スポーツの世界は実力が全てだ。勝てるか勝てないか、それで全てが決まってしまう。
そんな乾いた世界で俺たちは持ち前の青を振りまいている。最後にその乾いた大地が綺麗だったな、なんて言うために。
「しかし、卒業まで後3ヵ月もあんのかぁ、なげぇな。」
あくびをしながら省吾が言った。
「お前ら指定校組はな。」
省吾は春から推薦で大学バスケの名門大学に入学する。
「よ、頑張れ受験生。」
「あのなぁ、」
その受験生を狩りだしておいて、当の本人はニシシと笑う。
「しかし、勝負も飽きてきたな。

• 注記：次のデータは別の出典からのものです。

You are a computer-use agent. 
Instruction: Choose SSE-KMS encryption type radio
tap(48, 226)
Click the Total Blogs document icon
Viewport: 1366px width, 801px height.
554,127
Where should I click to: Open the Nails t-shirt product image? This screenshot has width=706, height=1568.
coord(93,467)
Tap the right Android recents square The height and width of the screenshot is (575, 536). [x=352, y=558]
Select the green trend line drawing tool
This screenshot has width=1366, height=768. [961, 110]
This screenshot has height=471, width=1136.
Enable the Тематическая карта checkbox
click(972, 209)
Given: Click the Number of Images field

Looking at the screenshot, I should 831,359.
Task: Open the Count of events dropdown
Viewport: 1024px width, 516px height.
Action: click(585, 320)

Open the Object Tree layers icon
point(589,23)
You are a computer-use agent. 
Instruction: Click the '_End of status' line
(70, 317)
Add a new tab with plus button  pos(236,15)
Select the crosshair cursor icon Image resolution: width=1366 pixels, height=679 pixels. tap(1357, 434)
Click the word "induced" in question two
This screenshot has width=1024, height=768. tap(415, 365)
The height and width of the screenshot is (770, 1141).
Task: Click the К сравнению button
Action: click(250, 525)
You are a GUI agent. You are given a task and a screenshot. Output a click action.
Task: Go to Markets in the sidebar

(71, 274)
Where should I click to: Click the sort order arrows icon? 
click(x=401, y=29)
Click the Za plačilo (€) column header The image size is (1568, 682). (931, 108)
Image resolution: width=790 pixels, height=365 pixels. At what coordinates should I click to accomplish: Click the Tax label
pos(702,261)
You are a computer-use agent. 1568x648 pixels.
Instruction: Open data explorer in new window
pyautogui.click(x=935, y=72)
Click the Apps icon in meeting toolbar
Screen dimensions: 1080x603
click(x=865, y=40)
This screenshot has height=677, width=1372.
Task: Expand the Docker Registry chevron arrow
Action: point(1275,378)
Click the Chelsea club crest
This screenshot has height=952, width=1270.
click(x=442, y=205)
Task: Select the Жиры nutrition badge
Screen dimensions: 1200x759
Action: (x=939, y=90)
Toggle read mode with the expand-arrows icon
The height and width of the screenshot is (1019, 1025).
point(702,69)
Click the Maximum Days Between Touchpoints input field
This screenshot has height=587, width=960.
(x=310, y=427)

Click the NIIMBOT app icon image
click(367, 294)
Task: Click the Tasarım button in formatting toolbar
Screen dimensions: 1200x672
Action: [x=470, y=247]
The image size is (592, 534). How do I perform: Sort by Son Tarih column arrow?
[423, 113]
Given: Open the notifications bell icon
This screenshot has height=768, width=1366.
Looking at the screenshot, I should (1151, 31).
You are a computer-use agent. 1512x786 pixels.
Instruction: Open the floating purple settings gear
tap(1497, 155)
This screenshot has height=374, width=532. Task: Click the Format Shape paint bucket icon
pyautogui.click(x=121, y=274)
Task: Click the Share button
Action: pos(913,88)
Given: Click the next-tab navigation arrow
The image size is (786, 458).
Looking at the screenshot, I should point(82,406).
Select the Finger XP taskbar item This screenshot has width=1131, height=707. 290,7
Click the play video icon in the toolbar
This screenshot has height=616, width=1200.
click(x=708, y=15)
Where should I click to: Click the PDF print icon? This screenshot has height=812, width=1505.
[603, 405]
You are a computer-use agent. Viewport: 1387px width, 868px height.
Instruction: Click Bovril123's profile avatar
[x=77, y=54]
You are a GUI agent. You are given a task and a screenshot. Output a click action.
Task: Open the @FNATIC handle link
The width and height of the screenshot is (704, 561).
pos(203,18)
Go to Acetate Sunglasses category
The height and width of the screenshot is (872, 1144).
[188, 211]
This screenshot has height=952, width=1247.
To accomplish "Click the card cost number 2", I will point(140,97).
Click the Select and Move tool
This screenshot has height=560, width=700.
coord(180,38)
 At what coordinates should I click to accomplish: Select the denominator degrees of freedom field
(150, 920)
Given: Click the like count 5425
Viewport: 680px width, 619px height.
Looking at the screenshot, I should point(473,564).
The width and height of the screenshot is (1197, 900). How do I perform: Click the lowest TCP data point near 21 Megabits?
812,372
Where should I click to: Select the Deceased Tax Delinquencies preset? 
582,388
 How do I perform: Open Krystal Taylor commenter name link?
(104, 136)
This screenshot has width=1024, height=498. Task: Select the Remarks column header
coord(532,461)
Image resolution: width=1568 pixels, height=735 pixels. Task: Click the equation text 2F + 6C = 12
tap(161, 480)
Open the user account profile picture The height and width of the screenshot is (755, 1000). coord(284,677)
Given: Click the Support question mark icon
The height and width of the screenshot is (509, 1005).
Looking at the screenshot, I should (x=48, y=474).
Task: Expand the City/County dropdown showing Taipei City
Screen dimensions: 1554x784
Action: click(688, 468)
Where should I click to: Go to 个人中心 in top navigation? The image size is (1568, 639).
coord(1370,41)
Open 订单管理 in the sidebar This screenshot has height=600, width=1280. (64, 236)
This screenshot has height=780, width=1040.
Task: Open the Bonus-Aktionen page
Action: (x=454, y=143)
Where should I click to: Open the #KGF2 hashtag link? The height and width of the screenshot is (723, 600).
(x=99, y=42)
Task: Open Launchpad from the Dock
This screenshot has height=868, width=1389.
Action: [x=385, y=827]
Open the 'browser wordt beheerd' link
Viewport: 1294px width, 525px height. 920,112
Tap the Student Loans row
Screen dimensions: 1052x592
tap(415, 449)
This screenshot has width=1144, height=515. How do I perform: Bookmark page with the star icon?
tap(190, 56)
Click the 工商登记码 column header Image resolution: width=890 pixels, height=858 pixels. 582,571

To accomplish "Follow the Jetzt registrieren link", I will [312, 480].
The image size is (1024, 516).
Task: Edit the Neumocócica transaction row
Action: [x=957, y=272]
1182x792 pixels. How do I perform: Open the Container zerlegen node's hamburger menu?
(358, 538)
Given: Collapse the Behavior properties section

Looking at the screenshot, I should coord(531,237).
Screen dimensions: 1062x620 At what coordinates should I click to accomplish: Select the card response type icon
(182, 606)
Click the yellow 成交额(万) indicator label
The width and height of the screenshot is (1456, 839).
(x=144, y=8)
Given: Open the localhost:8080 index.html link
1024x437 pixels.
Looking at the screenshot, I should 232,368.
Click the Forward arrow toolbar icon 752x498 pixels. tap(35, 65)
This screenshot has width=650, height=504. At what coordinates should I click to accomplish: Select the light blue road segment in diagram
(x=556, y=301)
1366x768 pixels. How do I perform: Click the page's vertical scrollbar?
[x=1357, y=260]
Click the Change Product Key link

」
「そりゃ1ヵ月毎日やってればな。」
「なぁ、山田竜也。俺はここ最近考えてたんだよ。」
「なんだよ急に。」
「俺たちの高校生活ってあまりに灰色すぎたんじゃないかって。」
お前は別にバラ色だっただろ。そんな言葉は言う気がそばから抜けていってしまう。
多分、そう言う事ではないんだろう。
「つう訳で、高校生活最後の一大イベントととして。」
省吾はジャカジャカジャカジャカとアイスの棒でエアードラムを打つ。
「ジャカジャカジャカジャカジャカジャカジャカジャカジャカジャカ…」
「なげぇよ」
蹴ろうとして、はらりと躱される。そのまま一回転して省吾はこちらに向き直って変なポーズを取る。
「パン!これから五番勝負を行う。負けた奴は好きな女子に告白する事!」
「…はぁ。」
次に出てきた言葉は、珍しく俺の本心がそのまま吐露したものだった。